*TASK DATA*:
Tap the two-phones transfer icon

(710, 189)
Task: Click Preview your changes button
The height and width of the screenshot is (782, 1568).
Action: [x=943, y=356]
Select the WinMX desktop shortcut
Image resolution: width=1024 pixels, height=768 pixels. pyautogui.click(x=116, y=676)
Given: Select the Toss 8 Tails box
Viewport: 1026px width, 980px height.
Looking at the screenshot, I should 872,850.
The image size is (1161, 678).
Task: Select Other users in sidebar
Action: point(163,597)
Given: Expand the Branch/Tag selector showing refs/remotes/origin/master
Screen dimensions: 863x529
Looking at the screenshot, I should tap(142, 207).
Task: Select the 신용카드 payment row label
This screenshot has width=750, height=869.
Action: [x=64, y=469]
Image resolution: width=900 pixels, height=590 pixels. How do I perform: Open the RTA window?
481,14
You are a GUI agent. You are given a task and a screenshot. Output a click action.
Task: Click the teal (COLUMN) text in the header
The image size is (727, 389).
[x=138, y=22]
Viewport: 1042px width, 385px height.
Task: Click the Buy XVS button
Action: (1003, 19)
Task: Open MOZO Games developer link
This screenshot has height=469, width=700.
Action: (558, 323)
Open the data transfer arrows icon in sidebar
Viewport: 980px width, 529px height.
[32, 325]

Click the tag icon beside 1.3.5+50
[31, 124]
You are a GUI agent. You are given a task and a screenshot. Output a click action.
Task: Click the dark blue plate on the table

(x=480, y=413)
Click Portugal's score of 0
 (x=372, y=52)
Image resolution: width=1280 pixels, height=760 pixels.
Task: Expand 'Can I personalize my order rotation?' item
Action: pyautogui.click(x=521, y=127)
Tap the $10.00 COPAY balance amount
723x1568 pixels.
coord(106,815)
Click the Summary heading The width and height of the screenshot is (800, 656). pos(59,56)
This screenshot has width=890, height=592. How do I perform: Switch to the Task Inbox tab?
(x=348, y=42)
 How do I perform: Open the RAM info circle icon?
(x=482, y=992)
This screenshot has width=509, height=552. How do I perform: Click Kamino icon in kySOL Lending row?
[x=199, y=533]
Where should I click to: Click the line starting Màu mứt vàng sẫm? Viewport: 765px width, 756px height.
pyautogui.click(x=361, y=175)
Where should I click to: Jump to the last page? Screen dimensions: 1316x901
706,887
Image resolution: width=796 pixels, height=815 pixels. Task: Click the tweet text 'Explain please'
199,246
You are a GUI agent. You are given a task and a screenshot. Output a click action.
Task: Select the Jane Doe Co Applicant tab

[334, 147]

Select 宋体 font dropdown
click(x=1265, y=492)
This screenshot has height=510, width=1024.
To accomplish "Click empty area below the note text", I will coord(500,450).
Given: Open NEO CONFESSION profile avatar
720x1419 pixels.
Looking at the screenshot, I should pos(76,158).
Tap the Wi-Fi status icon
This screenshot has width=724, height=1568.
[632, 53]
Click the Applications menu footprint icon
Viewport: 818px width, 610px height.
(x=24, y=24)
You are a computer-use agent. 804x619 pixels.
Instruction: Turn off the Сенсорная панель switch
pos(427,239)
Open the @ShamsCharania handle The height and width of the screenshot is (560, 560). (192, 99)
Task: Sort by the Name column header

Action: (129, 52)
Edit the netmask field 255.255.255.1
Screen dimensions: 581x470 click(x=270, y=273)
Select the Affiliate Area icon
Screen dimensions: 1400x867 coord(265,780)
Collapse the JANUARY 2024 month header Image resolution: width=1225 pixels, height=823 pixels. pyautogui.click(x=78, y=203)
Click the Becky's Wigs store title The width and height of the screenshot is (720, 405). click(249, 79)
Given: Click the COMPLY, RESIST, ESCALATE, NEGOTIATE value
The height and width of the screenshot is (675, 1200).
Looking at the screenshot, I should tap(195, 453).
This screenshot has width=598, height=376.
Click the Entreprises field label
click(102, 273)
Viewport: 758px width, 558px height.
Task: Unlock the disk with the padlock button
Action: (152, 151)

*TASK INSTRUCTIONS*:
Every entry should be retyped exactly as shown.

*RESULT OF THIS EXERCISE*:
Tap the two-phones transfer icon

(710, 189)
Task: Click Preview your changes button
The height and width of the screenshot is (782, 1568).
Action: [x=943, y=356]
Select the WinMX desktop shortcut
Image resolution: width=1024 pixels, height=768 pixels. pyautogui.click(x=116, y=676)
Given: Select the Toss 8 Tails box
Viewport: 1026px width, 980px height.
Looking at the screenshot, I should 872,850.
The image size is (1161, 678).
Task: Select Other users in sidebar
Action: point(163,597)
Given: Expand the Branch/Tag selector showing refs/remotes/origin/master
Screen dimensions: 863x529
Looking at the screenshot, I should tap(142, 207).
Task: Select the 신용카드 payment row label
This screenshot has width=750, height=869.
Action: [x=64, y=469]
Image resolution: width=900 pixels, height=590 pixels. How do I perform: Open the RTA window?
481,14
You are a GUI agent. You are given a task and a screenshot. Output a click action.
Task: Click the teal (COLUMN) text in the header
The image size is (727, 389).
[x=138, y=22]
Viewport: 1042px width, 385px height.
Task: Click the Buy XVS button
Action: (1003, 19)
Task: Open MOZO Games developer link
This screenshot has height=469, width=700.
Action: (558, 323)
Open the data transfer arrows icon in sidebar
Viewport: 980px width, 529px height.
[32, 325]

Click the tag icon beside 1.3.5+50
[31, 124]
You are a GUI agent. You are given a task and a screenshot. Output a click action.
Task: Click the dark blue plate on the table

(x=480, y=413)
Click Portugal's score of 0
 (x=372, y=52)
Image resolution: width=1280 pixels, height=760 pixels.
Task: Expand 'Can I personalize my order rotation?' item
Action: pyautogui.click(x=521, y=127)
Tap the $10.00 COPAY balance amount
723x1568 pixels.
coord(106,815)
Click the Summary heading The width and height of the screenshot is (800, 656). pos(59,56)
This screenshot has width=890, height=592. How do I perform: Switch to the Task Inbox tab?
(x=348, y=42)
 How do I perform: Open the RAM info circle icon?
(x=482, y=992)
This screenshot has width=509, height=552. How do I perform: Click Kamino icon in kySOL Lending row?
[x=199, y=533]
Where should I click to: Click the line starting Màu mứt vàng sẫm? Viewport: 765px width, 756px height.
pyautogui.click(x=361, y=175)
Where should I click to: Jump to the last page? Screen dimensions: 1316x901
706,887
Image resolution: width=796 pixels, height=815 pixels. Task: Click the tweet text 'Explain please'
199,246
You are a GUI agent. You are given a task and a screenshot. Output a click action.
Task: Select the Jane Doe Co Applicant tab

[334, 147]

Select 宋体 font dropdown
click(x=1265, y=492)
This screenshot has height=510, width=1024.
To accomplish "Click empty area below the note text", I will coord(500,450).
Given: Open NEO CONFESSION profile avatar
720x1419 pixels.
Looking at the screenshot, I should pos(76,158).
Tap the Wi-Fi status icon
This screenshot has width=724, height=1568.
[632, 53]
Click the Applications menu footprint icon
Viewport: 818px width, 610px height.
(x=24, y=24)
You are a computer-use agent. 804x619 pixels.
Instruction: Turn off the Сенсорная панель switch
pos(427,239)
Open the @ShamsCharania handle The height and width of the screenshot is (560, 560). (192, 99)
Task: Sort by the Name column header

Action: (129, 52)
Edit the netmask field 255.255.255.1
Screen dimensions: 581x470 click(x=270, y=273)
Select the Affiliate Area icon
Screen dimensions: 1400x867 coord(265,780)
Collapse the JANUARY 2024 month header Image resolution: width=1225 pixels, height=823 pixels. pyautogui.click(x=78, y=203)
Click the Becky's Wigs store title The width and height of the screenshot is (720, 405). click(249, 79)
Given: Click the COMPLY, RESIST, ESCALATE, NEGOTIATE value
The height and width of the screenshot is (675, 1200).
Looking at the screenshot, I should tap(195, 453).
This screenshot has width=598, height=376.
Click the Entreprises field label
click(102, 273)
Viewport: 758px width, 558px height.
Task: Unlock the disk with the padlock button
Action: (152, 151)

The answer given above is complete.